School administrators cannot rely on politicians for their direction in schools. Once those politicians put a law in place through the formal procedures, then you can rely on the law. But, the politicians themselves are frequently even less in touch with the law (or certainly in touch with ethics) than your average school administrator. Rep. Bachmann is just a good example of that.

Thursday
Oct012009

A Quiet Year at the Court on Education?

Mark Walsh, who watches education at the Supreme Court closer than anyone, has noted that there are no education cases currently on the docket for the Supreme Court's fall term (although there are some tangentially related cases he does a good job of explaining).

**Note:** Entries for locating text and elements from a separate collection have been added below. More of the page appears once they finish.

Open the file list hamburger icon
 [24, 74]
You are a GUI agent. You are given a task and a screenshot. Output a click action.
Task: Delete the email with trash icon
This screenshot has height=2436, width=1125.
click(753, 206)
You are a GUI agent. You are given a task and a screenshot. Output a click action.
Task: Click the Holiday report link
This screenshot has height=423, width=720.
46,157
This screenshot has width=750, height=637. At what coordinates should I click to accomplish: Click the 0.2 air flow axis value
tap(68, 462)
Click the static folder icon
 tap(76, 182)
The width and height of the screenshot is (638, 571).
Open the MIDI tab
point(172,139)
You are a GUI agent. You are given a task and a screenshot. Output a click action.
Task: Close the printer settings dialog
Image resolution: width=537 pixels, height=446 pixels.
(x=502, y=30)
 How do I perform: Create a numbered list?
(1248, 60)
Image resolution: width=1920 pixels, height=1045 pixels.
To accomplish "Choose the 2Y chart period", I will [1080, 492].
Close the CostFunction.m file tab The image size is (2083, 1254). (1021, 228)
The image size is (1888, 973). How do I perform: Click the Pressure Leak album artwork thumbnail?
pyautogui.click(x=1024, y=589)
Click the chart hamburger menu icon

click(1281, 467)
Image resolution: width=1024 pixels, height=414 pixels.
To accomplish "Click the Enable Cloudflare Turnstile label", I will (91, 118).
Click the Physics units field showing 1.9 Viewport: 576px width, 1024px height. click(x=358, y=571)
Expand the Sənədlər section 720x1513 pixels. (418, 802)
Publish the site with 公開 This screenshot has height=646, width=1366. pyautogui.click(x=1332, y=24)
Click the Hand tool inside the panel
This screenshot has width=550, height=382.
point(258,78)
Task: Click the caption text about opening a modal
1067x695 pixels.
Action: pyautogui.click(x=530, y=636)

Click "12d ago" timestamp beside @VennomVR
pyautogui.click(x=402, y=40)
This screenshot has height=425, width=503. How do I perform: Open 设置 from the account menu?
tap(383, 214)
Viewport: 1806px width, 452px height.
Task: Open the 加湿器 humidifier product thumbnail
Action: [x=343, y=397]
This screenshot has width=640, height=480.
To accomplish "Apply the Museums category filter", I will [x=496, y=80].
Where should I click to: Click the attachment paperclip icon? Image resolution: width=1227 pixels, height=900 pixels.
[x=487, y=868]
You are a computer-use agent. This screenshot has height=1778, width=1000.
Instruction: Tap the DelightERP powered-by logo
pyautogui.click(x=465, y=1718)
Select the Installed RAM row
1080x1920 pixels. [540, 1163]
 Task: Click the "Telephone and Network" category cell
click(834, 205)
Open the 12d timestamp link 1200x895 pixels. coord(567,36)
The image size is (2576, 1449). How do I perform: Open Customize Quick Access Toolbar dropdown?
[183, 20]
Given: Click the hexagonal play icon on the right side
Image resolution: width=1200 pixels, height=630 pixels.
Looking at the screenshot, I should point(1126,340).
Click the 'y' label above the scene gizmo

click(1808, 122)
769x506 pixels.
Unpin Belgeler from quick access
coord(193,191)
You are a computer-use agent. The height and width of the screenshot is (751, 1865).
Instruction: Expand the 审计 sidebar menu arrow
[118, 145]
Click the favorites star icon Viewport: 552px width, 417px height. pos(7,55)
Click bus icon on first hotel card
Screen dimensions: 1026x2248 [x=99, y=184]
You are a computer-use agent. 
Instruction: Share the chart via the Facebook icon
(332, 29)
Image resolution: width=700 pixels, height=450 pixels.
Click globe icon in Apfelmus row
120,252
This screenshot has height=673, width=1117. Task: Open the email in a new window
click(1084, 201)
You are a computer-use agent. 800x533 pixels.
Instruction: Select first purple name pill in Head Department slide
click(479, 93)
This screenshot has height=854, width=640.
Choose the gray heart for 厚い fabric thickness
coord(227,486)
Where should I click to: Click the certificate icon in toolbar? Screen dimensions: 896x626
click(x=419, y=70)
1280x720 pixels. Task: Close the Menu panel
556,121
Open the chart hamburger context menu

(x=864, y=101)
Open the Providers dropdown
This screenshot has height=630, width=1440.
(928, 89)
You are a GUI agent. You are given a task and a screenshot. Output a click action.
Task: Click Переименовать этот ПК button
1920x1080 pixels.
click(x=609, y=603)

I think this is a good thing, relatively. We have had a pretty busy past few years and there have been some substantial legal changes affecting schools on teacher speech, student speech, student searches, various elements of special education, English-language learners, and other areas like employment law. It has just been solidly busy (not overly busy) the last few years so I think it is refreshing to have a slower year mixed in. Of, course, feel free to disagree ...

Tuesday
Sep292009

A Sexting Discussion

A friend of mine in the twittersphere, Jeremy Brueck, did an interview with a school law attorney on the issue of sexting and I think there is some very good information in there. I think the point made that the law is slow to respond to this is a good one - and judges just sort of responding willy nilly does seem to be the standard. Mr. Single's point that there are no applicable statutes, outside of child pornography, is very good. I am not sure putting new laws in place that make students sex offenders is the right idea, but there must be some clarity.

I also liked the 4th Amendment discussion that starts around 18:00 - although I would disagree with the claim that we are waiting for the courts to develop the law in this area. I don't see a need for any more development - the reasonable suspicion standard will work just fine in cell phone/laptop scenarios as well.

Anyway, great stuff in here, so enjoy (its 30 min., but the good legal stuff starts around the 10:00 min. mark):

Sexting and School Law from Jeremy Brueck on Vimeo.

In this podcast, attorney Gregg Single and I discuss some general background information regarding sexting, talk about a few of the most well known sexting cases in Ohio and the U.S. and also address the issue of sexting from a student and parent perspective.

 

Saturday
Sep262009

Private Suits against Fake Facebook Profiles

Here is a story that I sort of like out of Chicago. A parent of a boy that was profiled as a gay racist on facebook is suing the four creating students on various tort claims including intentional infliction of emotional distress and defamation (follow the link for the lawsuit).

This kind of suit is perfectly reasonable to me and I like that the school is not legally involved. Yes, this also could be construed as bullying, but bullying is very difficult to prove against the school. The school has the deep pockets in these scenarios, so I get the attraction, but the best legal suit frequently is the private tort action between the offending party and the injured party.